Chief Isadore Day wearing an Anishinabe feather cap.

This was evident with Chief Atleo who would often wear his peoples traditional hat or with Chief Isadore Day who chooses to wear a traditional Anishinabe feather cap.

Therefore, for those leaders who simply are not catching on. You no longer have to look like a plains Indian to be an Indian.

Embrace your people. Embrace your distinctiveness and rock it with pride.

8 thoughts on “Fake Feathered Chiefs — Lets Talk.

  1. Honestly these feathers look like carefully hand picked Eagle feathers and not fake ones. I seen all three headdresses on these Chiefs, not a fake feather on them! Have respect for this Mi’kmaq Grand Chief and the 2 other Chiefs!


    • Honestly.I have been working with feathers for many years. Dancing, building bustles, building fans, etc. I am sorry to break it to you but these are not real feathers. Thanks for your input.
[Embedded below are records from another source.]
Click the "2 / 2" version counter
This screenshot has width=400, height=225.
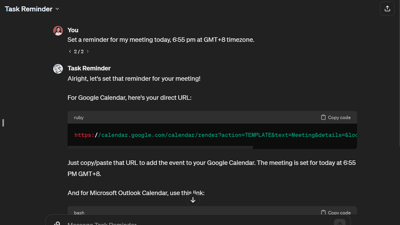point(78,51)
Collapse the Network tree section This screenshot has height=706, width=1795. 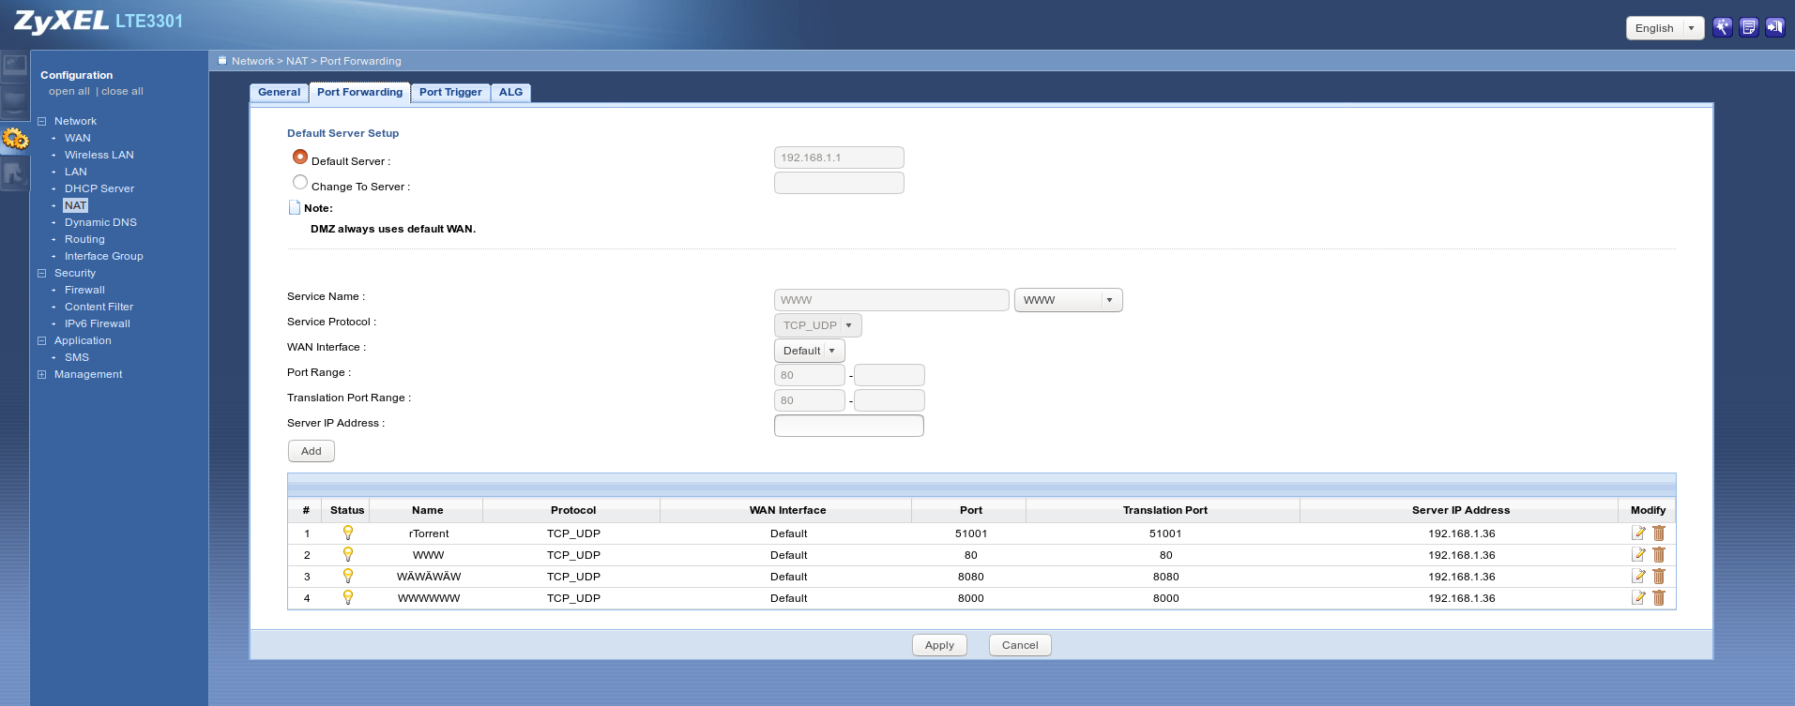point(41,122)
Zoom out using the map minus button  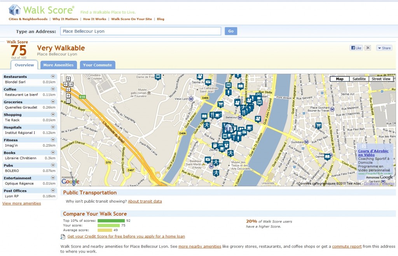[x=68, y=101]
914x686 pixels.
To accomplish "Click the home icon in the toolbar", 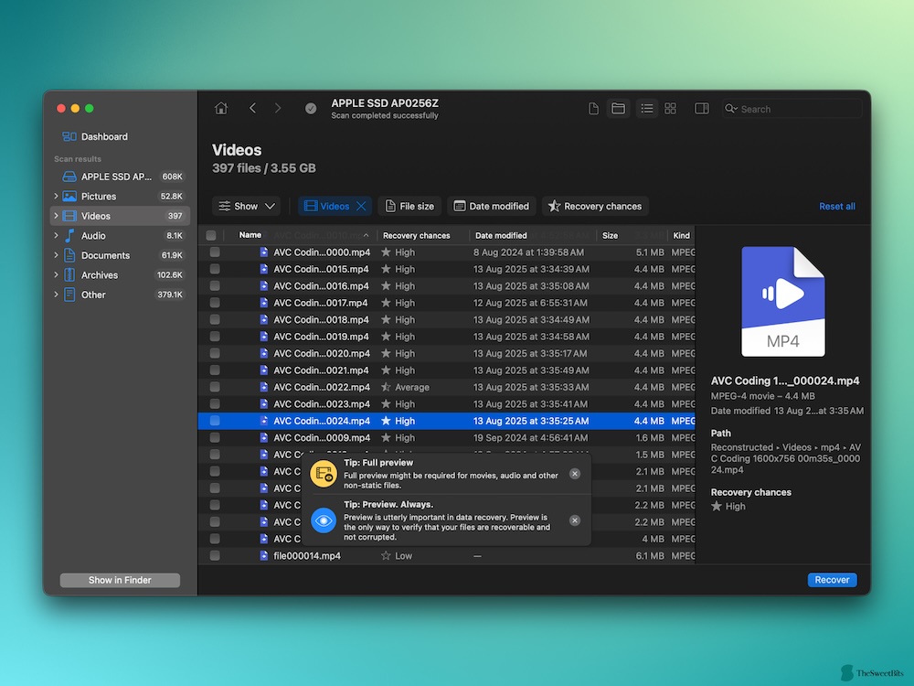I will point(220,107).
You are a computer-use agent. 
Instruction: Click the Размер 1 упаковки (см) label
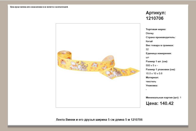[x=161, y=70]
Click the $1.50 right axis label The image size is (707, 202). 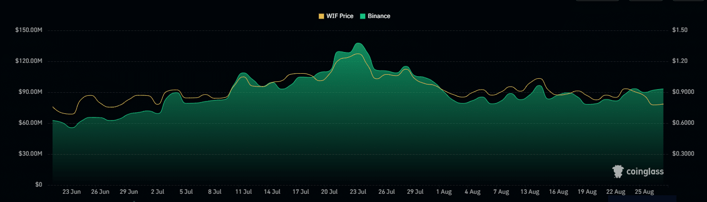tap(680, 30)
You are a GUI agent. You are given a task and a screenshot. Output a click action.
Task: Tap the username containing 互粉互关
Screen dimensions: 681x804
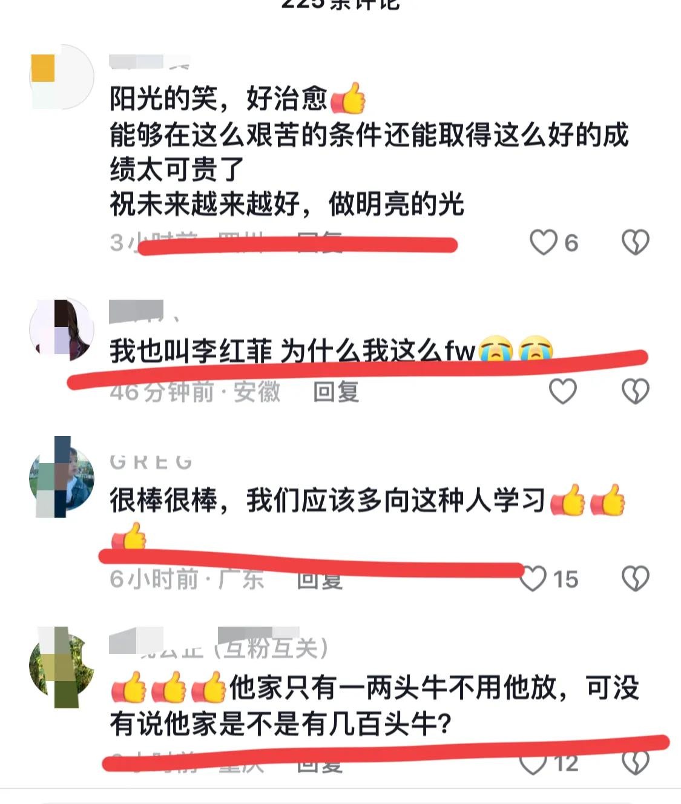pyautogui.click(x=219, y=648)
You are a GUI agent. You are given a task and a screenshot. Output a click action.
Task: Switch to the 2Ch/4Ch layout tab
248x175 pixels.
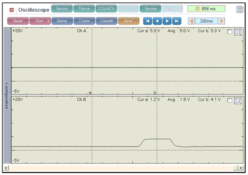point(106,9)
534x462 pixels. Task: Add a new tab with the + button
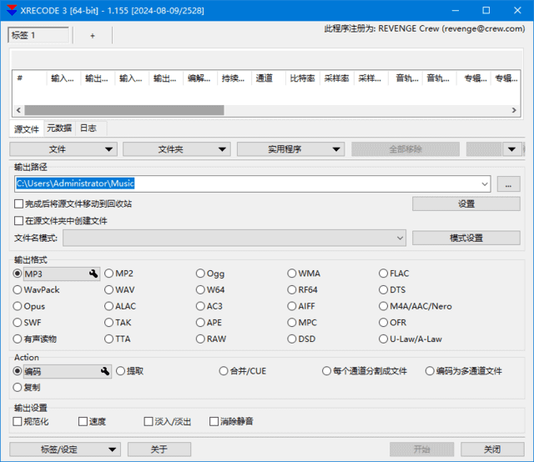click(x=92, y=36)
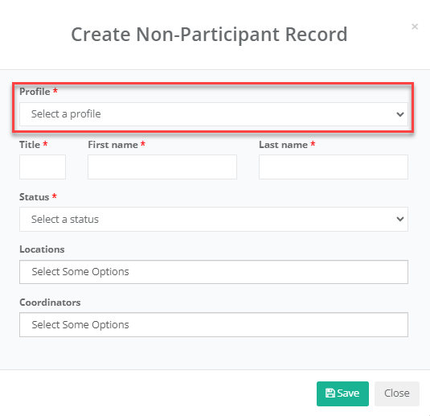Focus the Title input field
This screenshot has height=416, width=430.
(43, 167)
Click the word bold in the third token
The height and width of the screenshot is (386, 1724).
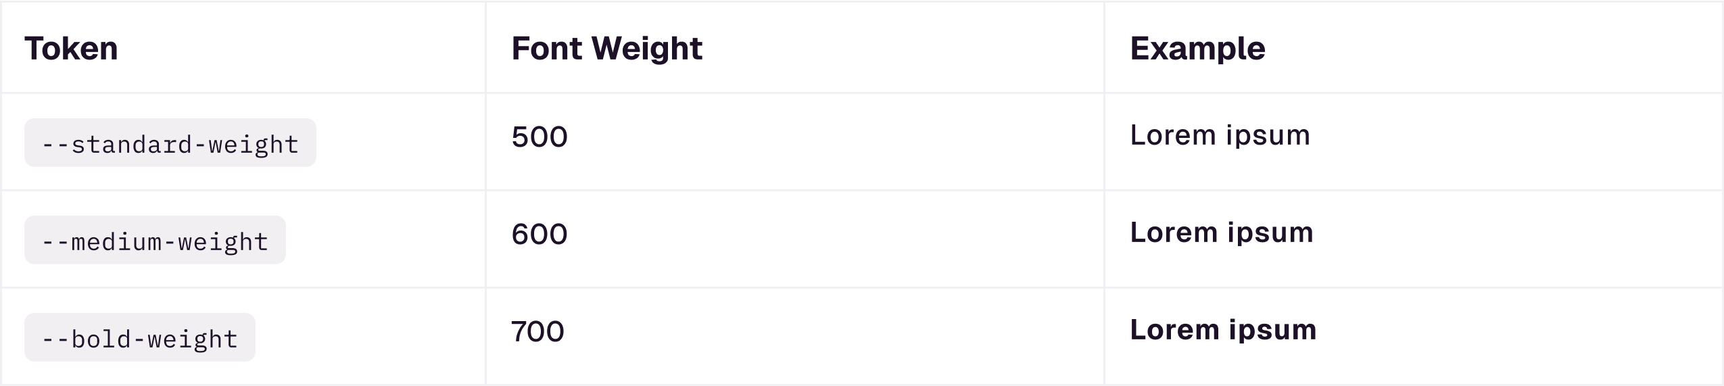101,339
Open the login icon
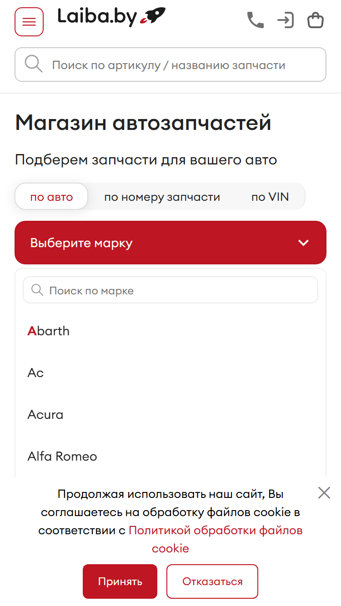 point(286,20)
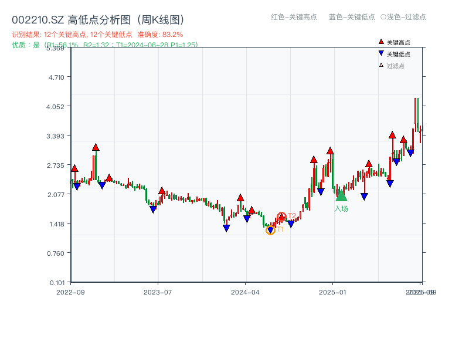The height and width of the screenshot is (352, 469).
Task: Click the orange T1 circle marker
Action: tap(270, 231)
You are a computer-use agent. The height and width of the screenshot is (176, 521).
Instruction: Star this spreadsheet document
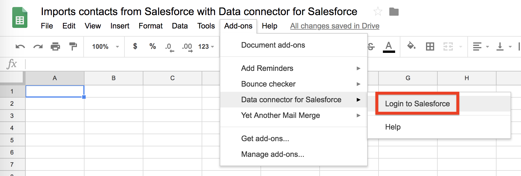tap(378, 12)
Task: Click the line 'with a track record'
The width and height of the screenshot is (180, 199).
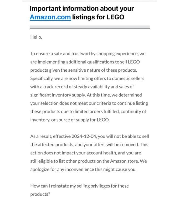Action: [x=82, y=87]
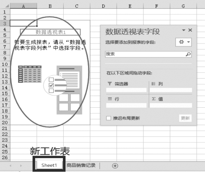The height and width of the screenshot is (172, 205).
Task: Select column D header
Action: click(x=103, y=6)
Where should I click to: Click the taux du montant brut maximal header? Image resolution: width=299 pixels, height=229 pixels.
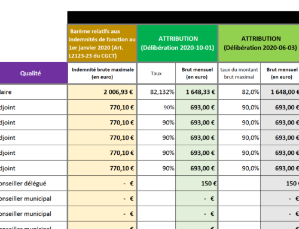pos(239,73)
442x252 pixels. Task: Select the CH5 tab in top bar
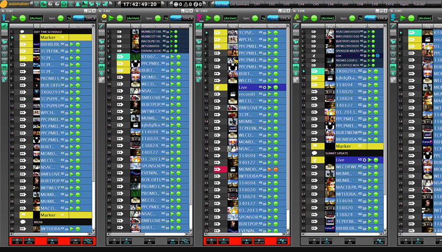(315, 4)

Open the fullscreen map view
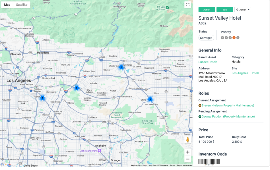[188, 4]
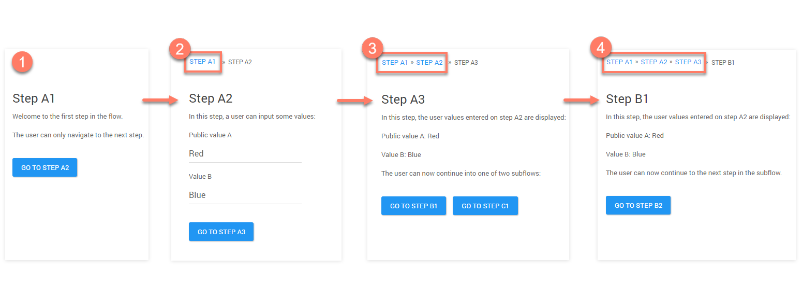This screenshot has height=285, width=802.
Task: Navigate to STEP A2 breadcrumb in panel four
Action: pyautogui.click(x=654, y=62)
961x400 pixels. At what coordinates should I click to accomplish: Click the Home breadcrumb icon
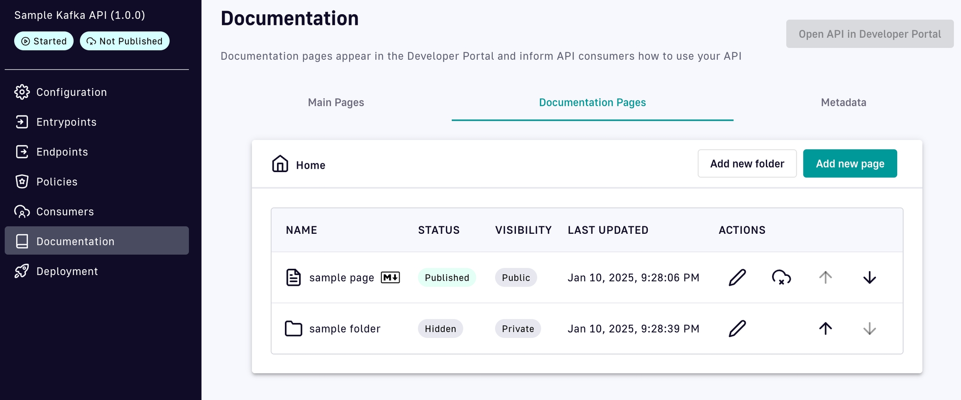point(280,164)
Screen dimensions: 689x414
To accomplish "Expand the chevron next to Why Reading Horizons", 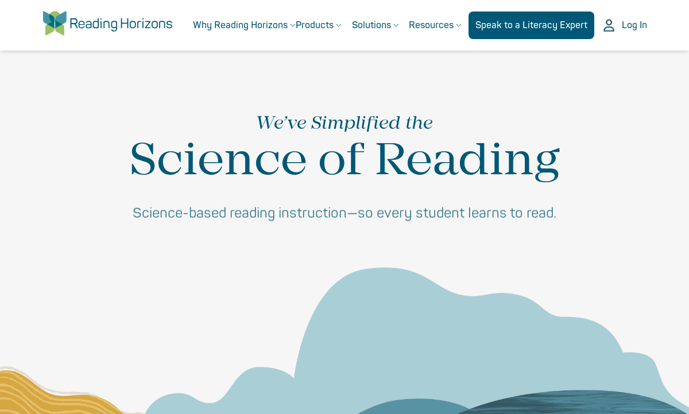I will click(x=293, y=25).
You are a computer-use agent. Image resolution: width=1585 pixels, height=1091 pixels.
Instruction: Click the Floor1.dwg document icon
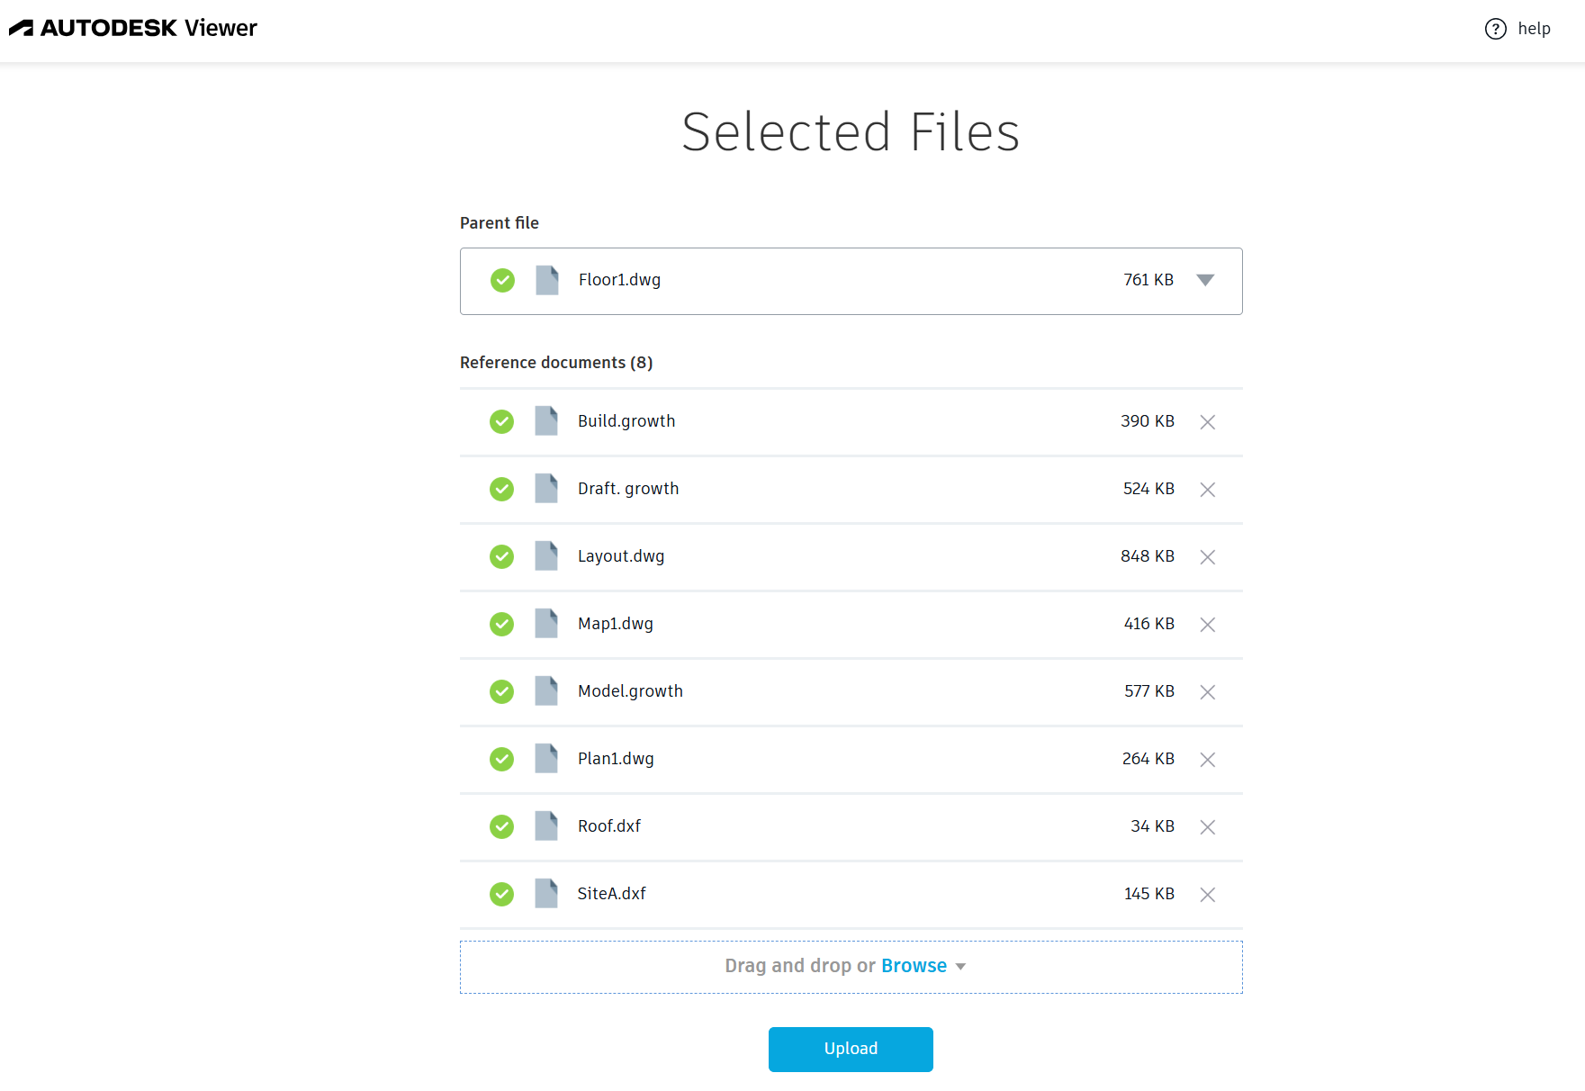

Respect does not mean keeping your mouth shut when you see something that should be critiqued.


  2. There are many traditional types of regalia worn at powwows on the East Coast.Most of them are what plains First Nation wore. We never wore these big Chief headresses, but it’s common to see our chiefs wear them.Maybe someday young urban Black people will, say to our wannabe gang bangers.””Hey man stop stealing our culture.”


    • No, no ,no !!!! Maybe we should be teaching our youth and next generation, not making it seem like our culture is stolen! Gahh, I have been slowly teaching myself all these good interesting facts of our indigenous people because I didn’t get the opportunity to be taught properly the meaning of a headdress or the meaning of an eagle feather. Our next generation needs to always know WHY WHERE WHEN & HOW so we can collectively be involved!!


  3. Thank you for this and all of your blogs. With all of the nonsense that’s on the net, it is so refreshing to read your insights. Of course, your blogs only takes a few minutes to read however, the research and follow-up reading that your blogs prompt take many additional hours.

    Learning is good. Thanks. Franklin Milley.

    Sent from my iPad



  4. I have written a few times about the over use of the Eagle feather. I know what you are saying with wearing a “fake” Eagle feather. At the same time I think there must be a time when we stop killing so many Eagles. it is unreal the amount of Eagles being killed for “sacred” items. I think the Powwowow community is wear it needs to stop (not in ceremonial cases) because of the overuse. Look at some of the Bustles, 3 layers with having 2 Eagle fans? Not to take away from your point at all about Pan-indianness. I can see that.


  5. Being first nation we respect and cherish our sacred animals. We use fake feathers because of the simple fact that the eagle population is declining. who killed the eagles? Im sure fingers will be pointed at the first nations for their “over use” of feathers . No! Its is the pesticides and chemicals used for pest controle that find their way into the eagles food supply. Its the loss of habitat that pushes the eagles closer to extinction. Just like the whales. The native americans of Alaska have lost the traditions they used when hunting whales because of over hunting. do you think i a few natives single handedly over hunted the whale? NO! My point is yes we use fake feathers to make adornments. Not because we are lazy or to cheap. Its because we have respect for the eagle to seek out alternatives rather than disrespect the sacred eagle just so we can dance and be spiritual. The head dress is sacred to the first nations. My grand fathers is passed down and worn by selected family members, males! Its disrespectful for a woman to wear it. But my over all point is have respect for all religions, have respect for each other and have respect for the earth and its creatures. A little respect goes a long way.